Commissioner, Large and Mid-Size Business Division  SE:LM

Commissioner, Small Business/Self-Employed Division  SE:S

Commissioner, Wage and Investment Division  SE:W

Deputy Commissioner, Large and Mid-Size Business Division  SE:LM

Deputy Commissioner, Small Business/Self-Employed Division  SE:S

Deputy Commissioner, Wage and Investment Division  SE:W

Director, Office of Research, Analysis, and Statistics  RAS

Chief Counsel  CC

National Taxpayer Advocate  TA

Director, Office of Legislative Affairs  CL:LA

Director, Office of Program Evaluation and Risk Analysis  RAS:O

Office of Internal Control  OS:CFO:CPIC:IC

Audit Liaisons:

            Commissioner, Large and Mid-Size Business Division  SE:LM

            Commissioner, Small Business/Self-Employed Division  SE:S

            Commissioner, Wage and Investment Division  SE:W

 

Appendix IV

 

Glossary of Terms

 

Automated Collection System – A telephone contact system through which telephone assistors collect unpaid taxes and secure tax returns from delinquent taxpayers who have not complied with previous notices.

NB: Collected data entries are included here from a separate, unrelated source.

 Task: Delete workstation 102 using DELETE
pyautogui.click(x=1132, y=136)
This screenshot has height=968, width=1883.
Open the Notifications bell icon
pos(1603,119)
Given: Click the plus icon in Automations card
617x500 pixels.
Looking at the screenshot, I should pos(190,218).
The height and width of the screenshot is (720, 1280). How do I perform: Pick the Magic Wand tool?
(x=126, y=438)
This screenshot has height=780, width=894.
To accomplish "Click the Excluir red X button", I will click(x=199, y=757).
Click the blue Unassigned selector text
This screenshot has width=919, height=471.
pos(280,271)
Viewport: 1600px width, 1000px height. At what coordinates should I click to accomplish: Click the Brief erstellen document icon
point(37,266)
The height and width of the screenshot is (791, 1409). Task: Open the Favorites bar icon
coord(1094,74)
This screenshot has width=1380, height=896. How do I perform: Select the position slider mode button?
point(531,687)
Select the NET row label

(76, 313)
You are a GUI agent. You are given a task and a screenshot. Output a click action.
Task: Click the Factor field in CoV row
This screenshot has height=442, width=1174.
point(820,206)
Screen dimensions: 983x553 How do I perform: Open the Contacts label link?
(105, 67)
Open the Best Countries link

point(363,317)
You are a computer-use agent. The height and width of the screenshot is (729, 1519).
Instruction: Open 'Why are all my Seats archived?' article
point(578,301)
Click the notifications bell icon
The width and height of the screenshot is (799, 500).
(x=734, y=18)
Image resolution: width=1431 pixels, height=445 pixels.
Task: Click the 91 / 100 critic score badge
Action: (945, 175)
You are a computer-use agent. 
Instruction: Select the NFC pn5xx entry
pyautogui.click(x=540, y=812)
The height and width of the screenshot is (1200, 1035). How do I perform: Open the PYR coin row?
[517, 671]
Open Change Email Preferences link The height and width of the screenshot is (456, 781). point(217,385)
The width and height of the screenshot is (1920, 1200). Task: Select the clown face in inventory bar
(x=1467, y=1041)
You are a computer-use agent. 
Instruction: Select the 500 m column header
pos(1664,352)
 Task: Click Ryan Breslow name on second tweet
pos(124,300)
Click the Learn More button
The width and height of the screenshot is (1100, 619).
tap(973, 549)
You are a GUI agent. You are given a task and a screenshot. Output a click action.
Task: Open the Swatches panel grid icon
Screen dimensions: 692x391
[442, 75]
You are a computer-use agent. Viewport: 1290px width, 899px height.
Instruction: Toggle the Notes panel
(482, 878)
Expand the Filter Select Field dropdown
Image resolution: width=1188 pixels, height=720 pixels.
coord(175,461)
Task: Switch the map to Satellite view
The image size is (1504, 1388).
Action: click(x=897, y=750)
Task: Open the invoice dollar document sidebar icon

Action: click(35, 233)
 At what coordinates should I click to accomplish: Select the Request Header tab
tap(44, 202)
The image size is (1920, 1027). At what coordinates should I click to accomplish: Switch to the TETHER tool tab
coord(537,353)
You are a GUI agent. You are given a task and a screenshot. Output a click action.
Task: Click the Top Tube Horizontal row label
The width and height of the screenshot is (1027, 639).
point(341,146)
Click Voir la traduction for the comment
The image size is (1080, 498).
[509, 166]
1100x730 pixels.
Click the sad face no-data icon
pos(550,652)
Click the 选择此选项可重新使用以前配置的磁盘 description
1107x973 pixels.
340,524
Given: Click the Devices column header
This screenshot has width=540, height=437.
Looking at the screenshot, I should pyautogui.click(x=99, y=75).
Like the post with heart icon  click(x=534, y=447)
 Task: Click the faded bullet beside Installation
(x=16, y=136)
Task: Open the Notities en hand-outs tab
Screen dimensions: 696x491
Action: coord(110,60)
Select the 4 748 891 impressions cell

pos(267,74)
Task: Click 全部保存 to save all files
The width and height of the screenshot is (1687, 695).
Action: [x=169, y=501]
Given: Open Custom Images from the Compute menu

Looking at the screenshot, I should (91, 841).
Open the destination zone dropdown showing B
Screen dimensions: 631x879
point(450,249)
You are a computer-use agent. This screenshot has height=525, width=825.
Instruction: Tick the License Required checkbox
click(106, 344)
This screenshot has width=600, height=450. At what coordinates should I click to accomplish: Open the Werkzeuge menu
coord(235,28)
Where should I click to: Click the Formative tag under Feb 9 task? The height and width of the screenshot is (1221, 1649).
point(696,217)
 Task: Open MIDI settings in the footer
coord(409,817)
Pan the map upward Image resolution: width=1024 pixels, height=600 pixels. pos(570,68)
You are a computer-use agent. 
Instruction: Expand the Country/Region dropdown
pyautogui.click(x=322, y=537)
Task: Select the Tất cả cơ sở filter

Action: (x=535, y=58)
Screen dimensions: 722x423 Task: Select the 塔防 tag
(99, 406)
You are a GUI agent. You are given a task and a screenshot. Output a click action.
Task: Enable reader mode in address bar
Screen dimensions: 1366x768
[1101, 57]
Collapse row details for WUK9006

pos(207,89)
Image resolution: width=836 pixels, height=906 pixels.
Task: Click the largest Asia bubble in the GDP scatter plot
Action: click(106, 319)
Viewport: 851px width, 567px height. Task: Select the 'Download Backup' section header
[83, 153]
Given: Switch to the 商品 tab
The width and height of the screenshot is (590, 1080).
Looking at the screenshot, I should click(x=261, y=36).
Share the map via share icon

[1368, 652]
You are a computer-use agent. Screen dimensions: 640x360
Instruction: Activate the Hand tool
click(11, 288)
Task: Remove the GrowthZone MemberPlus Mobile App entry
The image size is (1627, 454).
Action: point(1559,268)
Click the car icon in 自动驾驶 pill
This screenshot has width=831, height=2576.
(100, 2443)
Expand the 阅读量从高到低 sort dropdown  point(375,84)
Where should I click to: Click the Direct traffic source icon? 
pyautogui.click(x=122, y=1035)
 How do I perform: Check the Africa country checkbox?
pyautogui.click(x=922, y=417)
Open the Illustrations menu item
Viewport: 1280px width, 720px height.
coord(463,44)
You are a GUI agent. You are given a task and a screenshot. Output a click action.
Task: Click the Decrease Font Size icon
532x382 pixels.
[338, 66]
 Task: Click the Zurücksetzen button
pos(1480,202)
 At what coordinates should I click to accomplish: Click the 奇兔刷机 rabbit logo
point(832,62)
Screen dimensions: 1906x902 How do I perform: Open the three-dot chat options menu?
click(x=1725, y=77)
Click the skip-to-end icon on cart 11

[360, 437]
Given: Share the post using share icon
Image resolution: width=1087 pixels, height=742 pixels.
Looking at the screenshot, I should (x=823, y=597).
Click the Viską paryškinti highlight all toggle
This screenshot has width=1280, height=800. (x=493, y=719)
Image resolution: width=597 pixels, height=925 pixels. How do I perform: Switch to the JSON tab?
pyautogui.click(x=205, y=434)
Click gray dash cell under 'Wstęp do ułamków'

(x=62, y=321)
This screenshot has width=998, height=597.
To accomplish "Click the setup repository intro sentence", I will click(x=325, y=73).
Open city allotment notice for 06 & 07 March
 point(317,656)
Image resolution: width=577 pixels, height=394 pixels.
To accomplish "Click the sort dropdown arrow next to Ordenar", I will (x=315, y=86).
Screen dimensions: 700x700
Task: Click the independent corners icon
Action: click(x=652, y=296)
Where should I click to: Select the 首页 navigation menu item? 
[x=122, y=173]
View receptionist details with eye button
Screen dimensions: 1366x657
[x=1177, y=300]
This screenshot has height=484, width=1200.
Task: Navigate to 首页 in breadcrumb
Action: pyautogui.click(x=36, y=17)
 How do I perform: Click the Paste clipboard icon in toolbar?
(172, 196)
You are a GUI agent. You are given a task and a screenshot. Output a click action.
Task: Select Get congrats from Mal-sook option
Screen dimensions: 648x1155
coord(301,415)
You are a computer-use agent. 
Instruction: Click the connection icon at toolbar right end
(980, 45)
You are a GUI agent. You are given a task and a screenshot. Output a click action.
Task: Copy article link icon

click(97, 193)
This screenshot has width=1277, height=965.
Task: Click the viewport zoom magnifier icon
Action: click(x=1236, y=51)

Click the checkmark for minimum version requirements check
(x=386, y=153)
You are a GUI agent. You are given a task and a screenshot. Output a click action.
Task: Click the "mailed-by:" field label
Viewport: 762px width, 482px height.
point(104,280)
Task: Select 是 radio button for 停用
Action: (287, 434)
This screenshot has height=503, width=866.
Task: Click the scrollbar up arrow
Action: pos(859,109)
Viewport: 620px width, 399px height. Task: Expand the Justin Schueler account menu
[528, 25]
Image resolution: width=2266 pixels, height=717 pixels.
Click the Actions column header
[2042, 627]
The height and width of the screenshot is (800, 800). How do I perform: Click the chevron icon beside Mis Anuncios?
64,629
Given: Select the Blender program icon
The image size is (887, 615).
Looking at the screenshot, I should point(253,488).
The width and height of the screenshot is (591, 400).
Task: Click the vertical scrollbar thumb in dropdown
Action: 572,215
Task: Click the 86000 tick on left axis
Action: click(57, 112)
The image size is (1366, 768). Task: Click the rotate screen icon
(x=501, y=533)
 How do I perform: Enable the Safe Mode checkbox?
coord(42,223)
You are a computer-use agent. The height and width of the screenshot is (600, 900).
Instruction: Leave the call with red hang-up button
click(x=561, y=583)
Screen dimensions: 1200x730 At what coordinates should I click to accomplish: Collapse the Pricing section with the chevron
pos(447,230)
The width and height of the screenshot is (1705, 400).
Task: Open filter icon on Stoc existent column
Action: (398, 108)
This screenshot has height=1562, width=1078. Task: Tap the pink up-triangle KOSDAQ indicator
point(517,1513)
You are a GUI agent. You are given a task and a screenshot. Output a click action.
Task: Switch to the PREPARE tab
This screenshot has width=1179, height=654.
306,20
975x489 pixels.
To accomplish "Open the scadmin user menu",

Automated Substitute for Return System – A system designed to assess taxes on wage earners who fail to file tax returns.  It analyzes information submitted to the IRS and historical tax return information.

Balance Sheet – A statement of the financial assets and liabilities of a business at a given date filed with a corporate income tax return.  It is used by the IRS to group businesses by asset size.

Campus – The data processing arm of the IRS.  The campuses process paper and electronic submissions, correct errors, and forward data to the Computing Centers for analysis and posting to taxpayer accounts.

Collection Field function – The unit in the field offices consisting of revenue officers who handle personal contacts with taxpayers to collect delinquent accounts or secure unfiled returns.

Computing Centers – IRS facilities that support tax processing and information management through a data processing and telecommunications infrastructure.

Corporate Income Tax Return – U.S. Corporation Income Tax Return (Form 1120).  It is used by corporations to report the corporate income tax.

Dollar Yield per Hour – The amount of tax adjustments on tax returns divided by the number of hours spent examining those returns.

Employment Tax Returns – Various Form 940 return series (primarily Employer’s Annual Federal Unemployment (FUTA) Tax Return (Form 940) and Employer’s QUARTERLY Federal Tax Return (Form 941)) filed by businesses to report things such as employer’s Federal unemployment taxes and Federal taxes withheld.

Enforcement Revenue – Any tax, penalty, or interest received from a taxpayer as a result of an IRS enforcement action (usually an examination or a collection action).

Estate Tax Return – United States Estate (and Generation-Skipping Transfer) Tax Return (Form 706).  It is filed for estates of certain deceased persons.

Examination (Face-to-Face) – A field examination of an individual, a partnership, or a corporation that occurs either at the taxpayer’s place of business or through an interview(s) at an IRS office.

Excise Tax Return – Quarterly Federal Excise Tax Return (Form 720).  It is used to report and pay certain taxes, such as those on transportation and fuel.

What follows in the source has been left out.